Hari ini, kubangun rumah pasir. Membayangkan ibu duduk tenang di salah satu lengang ruang, menyulam rabuk perahu yang lapuk ditulah usia. Tapi gelombang selalu menyapu rumah itu, bahkan sebelum aku usai memasang atapnya.

Aku, lelaki paling puisi, melepas matahari ke rahim laut. Agar tak ada lagi senja atau camar yang riang mengajak pulang. Sepanjang siang aku menjala kenangan: ibu, dulu dirimbun bakau, aku selalu membuang risau. Sekarang, sunyi:

Menghitung sesak.

Depok, Pebruari 2009


Dan Pias Menahan Laju Kenangan
—Untuk Atisatya Arifin


Lagi-lagi aku terseok sepanjang gigil ingatan. Jalan setapak di sebelah rumahmu, lagu-lagu yang selalu menumbuhkan rindu, kelecer yang bergerak searah gelinjang daun ketapang, ayah-bundamu yang selalu datang memecah angan dengan tutur-sapa yang selalu bisa menyalakan senyuman. Dan, ah, jantungmu berdetak terburu-buru. Tanpa rima, tanpa irama.
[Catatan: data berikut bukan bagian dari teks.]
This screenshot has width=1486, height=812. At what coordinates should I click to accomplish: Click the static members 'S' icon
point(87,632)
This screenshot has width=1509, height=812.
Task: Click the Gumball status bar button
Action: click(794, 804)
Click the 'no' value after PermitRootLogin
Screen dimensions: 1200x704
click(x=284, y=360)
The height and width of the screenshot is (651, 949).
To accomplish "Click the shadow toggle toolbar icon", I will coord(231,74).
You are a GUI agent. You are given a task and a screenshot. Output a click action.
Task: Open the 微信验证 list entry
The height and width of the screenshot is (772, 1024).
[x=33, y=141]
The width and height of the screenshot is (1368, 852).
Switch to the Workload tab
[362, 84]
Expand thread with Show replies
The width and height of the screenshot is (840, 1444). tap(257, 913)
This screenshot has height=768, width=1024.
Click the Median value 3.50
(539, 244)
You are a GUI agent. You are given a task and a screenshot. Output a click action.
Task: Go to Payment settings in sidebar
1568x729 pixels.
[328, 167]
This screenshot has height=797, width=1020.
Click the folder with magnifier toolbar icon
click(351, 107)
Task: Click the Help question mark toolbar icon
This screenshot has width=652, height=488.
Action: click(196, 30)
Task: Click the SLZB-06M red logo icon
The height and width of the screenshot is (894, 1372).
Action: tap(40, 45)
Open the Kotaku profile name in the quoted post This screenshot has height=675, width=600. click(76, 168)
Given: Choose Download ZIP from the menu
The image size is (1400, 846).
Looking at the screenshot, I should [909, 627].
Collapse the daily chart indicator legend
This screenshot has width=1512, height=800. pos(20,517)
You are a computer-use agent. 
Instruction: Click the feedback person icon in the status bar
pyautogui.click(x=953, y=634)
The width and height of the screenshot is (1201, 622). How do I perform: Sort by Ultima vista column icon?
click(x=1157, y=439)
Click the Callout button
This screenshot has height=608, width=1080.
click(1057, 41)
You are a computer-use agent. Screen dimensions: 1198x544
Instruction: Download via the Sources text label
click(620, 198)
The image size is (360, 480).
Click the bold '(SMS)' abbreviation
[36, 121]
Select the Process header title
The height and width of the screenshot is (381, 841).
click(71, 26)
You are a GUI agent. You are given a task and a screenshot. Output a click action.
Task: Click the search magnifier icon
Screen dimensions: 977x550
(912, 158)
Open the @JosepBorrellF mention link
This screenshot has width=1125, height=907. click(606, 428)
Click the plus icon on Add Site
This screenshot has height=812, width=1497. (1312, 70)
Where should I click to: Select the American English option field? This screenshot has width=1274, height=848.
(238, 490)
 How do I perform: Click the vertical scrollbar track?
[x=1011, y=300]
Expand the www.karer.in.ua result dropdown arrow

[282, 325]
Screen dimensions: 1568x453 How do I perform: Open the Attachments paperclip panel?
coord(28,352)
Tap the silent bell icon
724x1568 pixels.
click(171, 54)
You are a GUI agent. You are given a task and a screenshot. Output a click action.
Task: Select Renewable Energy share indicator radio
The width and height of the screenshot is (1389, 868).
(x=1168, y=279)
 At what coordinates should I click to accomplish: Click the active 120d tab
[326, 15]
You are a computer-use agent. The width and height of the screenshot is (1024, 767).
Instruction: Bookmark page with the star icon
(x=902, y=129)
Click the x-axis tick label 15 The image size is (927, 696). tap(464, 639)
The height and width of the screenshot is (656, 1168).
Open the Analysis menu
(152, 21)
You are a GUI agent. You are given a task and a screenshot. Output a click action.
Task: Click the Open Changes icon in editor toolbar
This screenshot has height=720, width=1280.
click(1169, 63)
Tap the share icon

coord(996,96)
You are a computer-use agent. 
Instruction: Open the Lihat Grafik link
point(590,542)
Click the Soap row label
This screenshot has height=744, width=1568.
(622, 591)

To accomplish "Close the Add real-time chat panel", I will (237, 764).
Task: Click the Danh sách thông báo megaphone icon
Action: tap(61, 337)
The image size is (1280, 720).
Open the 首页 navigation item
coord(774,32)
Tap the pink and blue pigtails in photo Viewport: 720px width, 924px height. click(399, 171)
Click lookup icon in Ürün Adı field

Masih pagi waktu kuseruput wajahmu lewat secangkir teh hangat, mengundang kenangan melindap di jantung pagi. Seperti adam yang tak henti menyasar bumi hingga arafah mempertemukannya dengan hawa.

Langit keburu pecah pagi ini, memuntahkan rupa-rupa sungkawa purba. Apalagi yang melambai dari arah barat laut, jika bukan tembangmu dengan pelan menidurkan ombak. Tanpa riak, tanpa sesak.

Beranjak siang aku masih di beranda, ongkang-ongkang kaki mengaji rindu. Bunga ketapang, kembang bulan, dan sepi rumput teki: semua bersepakat menyeret-nyeret ingatan. Mengapa aku tak pernah bisa menggulung ingatan? Ya, rasanya aku tak bisa beranjak pergi, selangkah saja, melarung luka dari celah-celah jiwa ketika senja mulai hamil tua. Sepanjang pandang, bayangmu merupa lukisan. Tanpa senyuman, tanpa harapan.